Anny-One Synthetic Human Mesh Dataset

Updated 7 November 2025

The Anny-One dataset is a fully synthetic, anthropometrically calibrated collection that provides continuous phenotype parameters and high-quality 3D mesh annotations for diverse human modeling.
It leverages detailed attributes like age, gender, height, and muscle mass to generate rigorously calibrated 3D meshes, ensuring realistic and interpretable representations.
Its open Apache 2.0 licensing and comprehensive semantic annotations support robust training for human mesh recovery, avatar creation, and other vision applications.

The Anny-One dataset constitutes a large-scale, fully synthetic, and anthropometrically calibrated dataset for Human Mesh Recovery (HMR).
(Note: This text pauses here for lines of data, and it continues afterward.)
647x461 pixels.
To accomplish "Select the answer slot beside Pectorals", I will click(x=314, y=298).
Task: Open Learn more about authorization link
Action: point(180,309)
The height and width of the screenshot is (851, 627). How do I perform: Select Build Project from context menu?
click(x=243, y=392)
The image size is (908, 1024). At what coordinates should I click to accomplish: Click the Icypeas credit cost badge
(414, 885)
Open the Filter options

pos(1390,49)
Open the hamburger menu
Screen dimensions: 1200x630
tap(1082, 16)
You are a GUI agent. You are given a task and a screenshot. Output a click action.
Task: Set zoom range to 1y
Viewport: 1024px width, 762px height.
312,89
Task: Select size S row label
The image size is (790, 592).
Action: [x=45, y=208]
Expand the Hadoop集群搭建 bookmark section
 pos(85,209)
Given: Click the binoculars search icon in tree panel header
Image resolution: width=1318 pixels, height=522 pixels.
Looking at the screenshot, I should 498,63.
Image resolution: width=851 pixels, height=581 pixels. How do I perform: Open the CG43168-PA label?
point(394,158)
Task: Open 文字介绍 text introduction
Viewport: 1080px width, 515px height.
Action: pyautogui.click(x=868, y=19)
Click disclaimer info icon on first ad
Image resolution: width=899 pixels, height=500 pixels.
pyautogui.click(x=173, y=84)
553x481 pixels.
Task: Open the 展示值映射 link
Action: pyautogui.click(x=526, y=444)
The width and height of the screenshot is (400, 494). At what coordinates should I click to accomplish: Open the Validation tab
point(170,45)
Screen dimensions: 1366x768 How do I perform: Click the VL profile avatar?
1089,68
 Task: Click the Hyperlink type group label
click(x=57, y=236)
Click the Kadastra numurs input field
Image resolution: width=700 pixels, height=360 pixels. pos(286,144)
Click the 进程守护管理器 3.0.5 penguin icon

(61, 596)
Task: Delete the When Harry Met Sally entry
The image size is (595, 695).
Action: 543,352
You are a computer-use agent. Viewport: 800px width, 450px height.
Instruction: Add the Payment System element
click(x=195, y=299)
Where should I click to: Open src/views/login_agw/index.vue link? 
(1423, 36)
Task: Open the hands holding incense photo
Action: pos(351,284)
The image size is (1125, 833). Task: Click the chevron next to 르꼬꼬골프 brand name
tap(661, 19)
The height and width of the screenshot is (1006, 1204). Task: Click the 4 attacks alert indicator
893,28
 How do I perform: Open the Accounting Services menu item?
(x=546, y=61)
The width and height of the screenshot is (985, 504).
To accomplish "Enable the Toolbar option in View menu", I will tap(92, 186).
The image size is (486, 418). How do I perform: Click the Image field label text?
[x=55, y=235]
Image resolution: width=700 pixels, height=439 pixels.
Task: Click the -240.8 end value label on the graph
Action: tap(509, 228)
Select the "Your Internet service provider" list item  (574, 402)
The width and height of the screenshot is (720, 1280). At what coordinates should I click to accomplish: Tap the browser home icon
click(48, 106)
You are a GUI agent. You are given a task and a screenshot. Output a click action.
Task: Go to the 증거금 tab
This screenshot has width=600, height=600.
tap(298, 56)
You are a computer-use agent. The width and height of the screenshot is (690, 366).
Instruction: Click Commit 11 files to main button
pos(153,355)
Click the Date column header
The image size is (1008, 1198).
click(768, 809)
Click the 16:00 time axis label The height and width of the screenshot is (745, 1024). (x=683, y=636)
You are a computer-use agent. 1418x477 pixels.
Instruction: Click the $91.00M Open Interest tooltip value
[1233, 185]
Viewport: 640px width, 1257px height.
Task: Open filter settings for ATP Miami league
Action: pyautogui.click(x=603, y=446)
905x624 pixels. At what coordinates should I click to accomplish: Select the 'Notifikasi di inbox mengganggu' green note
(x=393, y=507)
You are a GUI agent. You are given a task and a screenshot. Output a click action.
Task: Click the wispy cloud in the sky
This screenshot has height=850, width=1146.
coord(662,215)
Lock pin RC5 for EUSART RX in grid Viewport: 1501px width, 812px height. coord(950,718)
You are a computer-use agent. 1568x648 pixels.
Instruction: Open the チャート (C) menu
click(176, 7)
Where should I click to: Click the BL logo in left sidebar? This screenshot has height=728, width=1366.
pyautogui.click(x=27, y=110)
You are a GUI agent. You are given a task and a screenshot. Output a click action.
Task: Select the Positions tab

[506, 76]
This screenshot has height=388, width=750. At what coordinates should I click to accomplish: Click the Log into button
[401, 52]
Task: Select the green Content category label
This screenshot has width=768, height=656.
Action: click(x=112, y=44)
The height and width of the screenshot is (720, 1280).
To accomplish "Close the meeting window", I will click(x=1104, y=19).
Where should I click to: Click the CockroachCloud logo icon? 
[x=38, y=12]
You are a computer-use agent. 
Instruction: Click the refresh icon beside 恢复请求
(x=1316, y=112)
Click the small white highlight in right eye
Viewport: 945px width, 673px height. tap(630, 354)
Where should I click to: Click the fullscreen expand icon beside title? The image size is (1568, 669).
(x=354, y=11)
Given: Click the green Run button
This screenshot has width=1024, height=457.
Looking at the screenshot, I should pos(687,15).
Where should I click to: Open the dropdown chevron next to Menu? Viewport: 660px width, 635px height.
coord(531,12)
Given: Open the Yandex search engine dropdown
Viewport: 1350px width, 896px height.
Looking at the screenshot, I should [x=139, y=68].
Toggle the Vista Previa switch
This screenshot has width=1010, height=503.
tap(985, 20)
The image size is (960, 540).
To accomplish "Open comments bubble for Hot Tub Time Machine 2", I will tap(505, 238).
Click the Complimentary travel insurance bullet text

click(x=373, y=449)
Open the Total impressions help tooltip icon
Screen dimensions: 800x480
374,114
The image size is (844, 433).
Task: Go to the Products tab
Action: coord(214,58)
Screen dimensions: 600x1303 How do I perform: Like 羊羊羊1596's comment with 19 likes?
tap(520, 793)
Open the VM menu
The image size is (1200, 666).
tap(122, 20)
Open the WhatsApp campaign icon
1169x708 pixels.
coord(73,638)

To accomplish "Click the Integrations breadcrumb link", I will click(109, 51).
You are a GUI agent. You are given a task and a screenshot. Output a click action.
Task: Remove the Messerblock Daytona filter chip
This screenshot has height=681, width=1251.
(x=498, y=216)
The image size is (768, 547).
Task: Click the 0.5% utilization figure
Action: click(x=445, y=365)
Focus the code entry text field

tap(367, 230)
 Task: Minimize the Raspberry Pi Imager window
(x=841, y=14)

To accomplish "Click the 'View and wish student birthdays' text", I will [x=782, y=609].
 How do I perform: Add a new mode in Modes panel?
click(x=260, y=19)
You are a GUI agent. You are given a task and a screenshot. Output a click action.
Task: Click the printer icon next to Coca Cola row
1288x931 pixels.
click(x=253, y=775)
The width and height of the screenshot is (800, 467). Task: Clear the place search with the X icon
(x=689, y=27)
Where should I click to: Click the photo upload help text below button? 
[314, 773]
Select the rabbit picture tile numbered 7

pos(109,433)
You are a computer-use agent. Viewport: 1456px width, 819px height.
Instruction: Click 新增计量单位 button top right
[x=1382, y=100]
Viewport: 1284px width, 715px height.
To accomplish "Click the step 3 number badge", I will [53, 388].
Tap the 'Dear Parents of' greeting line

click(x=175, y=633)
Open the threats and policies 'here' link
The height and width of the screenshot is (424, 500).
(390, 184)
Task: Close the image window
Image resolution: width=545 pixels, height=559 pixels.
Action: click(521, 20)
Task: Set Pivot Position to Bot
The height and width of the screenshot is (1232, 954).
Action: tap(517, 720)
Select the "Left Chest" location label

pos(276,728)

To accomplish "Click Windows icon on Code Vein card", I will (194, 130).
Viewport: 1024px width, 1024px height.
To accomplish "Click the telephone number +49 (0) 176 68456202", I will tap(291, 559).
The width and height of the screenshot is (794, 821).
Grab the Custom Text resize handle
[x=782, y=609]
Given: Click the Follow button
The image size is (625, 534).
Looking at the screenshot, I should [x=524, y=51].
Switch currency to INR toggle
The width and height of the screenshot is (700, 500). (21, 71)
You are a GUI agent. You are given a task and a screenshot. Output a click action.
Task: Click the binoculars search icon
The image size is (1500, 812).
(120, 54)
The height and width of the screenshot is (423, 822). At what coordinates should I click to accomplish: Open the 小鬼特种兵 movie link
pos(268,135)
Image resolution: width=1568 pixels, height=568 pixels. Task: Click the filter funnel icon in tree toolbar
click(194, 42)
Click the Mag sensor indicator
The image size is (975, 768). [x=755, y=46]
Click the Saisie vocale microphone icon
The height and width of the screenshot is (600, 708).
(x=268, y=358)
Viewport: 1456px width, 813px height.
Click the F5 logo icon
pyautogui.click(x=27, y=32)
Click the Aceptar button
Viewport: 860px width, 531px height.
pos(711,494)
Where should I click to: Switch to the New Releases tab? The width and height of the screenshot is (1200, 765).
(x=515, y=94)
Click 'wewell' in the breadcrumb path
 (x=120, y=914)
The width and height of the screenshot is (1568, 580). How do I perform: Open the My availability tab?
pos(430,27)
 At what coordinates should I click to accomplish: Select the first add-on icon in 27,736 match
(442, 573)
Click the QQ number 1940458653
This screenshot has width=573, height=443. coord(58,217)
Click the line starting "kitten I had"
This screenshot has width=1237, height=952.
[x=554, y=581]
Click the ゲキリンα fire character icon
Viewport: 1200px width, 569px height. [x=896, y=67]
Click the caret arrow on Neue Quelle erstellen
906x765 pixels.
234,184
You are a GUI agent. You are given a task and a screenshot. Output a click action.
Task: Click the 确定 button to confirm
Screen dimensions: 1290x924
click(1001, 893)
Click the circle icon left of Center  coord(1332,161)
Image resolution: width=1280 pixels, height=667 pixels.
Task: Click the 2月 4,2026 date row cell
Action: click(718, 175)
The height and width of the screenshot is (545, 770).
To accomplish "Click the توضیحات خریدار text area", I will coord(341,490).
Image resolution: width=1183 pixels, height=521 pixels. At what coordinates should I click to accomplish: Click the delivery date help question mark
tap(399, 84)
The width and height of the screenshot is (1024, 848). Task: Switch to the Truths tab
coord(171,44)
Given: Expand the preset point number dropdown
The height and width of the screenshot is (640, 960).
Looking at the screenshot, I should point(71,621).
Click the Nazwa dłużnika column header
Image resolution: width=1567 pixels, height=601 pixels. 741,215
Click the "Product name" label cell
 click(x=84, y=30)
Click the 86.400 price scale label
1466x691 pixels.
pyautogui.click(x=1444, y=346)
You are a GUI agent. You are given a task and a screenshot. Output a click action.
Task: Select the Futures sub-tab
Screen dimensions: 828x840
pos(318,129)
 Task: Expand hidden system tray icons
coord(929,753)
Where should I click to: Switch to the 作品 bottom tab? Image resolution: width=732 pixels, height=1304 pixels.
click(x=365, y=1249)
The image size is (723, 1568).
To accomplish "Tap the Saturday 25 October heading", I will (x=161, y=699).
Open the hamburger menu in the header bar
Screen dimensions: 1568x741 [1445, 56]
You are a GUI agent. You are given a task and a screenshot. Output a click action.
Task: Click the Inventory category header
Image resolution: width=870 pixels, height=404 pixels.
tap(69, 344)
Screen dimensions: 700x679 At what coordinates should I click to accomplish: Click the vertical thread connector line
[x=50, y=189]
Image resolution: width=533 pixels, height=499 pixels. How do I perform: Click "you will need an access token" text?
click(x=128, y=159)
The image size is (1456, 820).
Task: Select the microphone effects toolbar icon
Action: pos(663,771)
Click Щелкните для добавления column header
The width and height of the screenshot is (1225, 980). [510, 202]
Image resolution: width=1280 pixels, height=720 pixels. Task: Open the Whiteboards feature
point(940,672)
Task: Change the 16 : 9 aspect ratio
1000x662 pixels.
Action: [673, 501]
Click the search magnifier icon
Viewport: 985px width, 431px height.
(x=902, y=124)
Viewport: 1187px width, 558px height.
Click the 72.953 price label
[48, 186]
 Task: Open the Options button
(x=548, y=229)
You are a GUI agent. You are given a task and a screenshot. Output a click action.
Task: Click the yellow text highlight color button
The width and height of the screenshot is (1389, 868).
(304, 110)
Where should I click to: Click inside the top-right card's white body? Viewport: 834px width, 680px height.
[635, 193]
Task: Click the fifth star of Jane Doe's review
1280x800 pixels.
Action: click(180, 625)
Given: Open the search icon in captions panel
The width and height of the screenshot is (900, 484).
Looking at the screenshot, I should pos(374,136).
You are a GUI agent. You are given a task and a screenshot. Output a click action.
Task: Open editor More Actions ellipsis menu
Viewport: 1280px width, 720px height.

It is generated using the open, scan-free Anny parametric human body model, which leverages procedural knowledge and population statistics to represent a globally diverse range of body shapes, ages, genders, and body proportions within a continuous and interpretable phenotype space. This resource addresses challenges in demographic representation, model interpretability, openness, and data scale present in traditional mesh datasets based on restrictive or proprietary 3D scan corpora.

1. Generation Pipeline and Model Foundations

Anny-One's samples are procedurally generated from the Anny body model, which itself is built upon MakeHuman community assets and is entirely scan-free. The Anny mesh template comprises 13,380 vertices and 13,378 quadrilateral faces (not including tongue/eyes), with an articulated skeleton of 163 bones compatible with standard animation pipelines such as Mixamo. Each synthetic human is specified by continuous, interpretable phenotype parameters—age, gender, height, weight, muscle mass, and a variety of local morphological attributes (e.g., head fat, pregnancy, limb proportion)—each parameter defined in $[0,1]$ and controlling morph targets ("blendshapes").

The data generation pipeline instantiates each synthetic human with paired Anny mesh and HumGen3D rigged character to ensure clothing and accessory diversity. Individuals are situated in photorealistic, procedural indoor environments (Infinigen Indoors) in groups (mean $\sim$ 5 per scene), with poses sourced from AMASS MoCap and GRAB hand pose archives. Up to 40 camera placements per scene (FOV $30^\circ$ to $130^\circ$ ) guarantee human-centric, hand-centric, and variable-perspective imagery.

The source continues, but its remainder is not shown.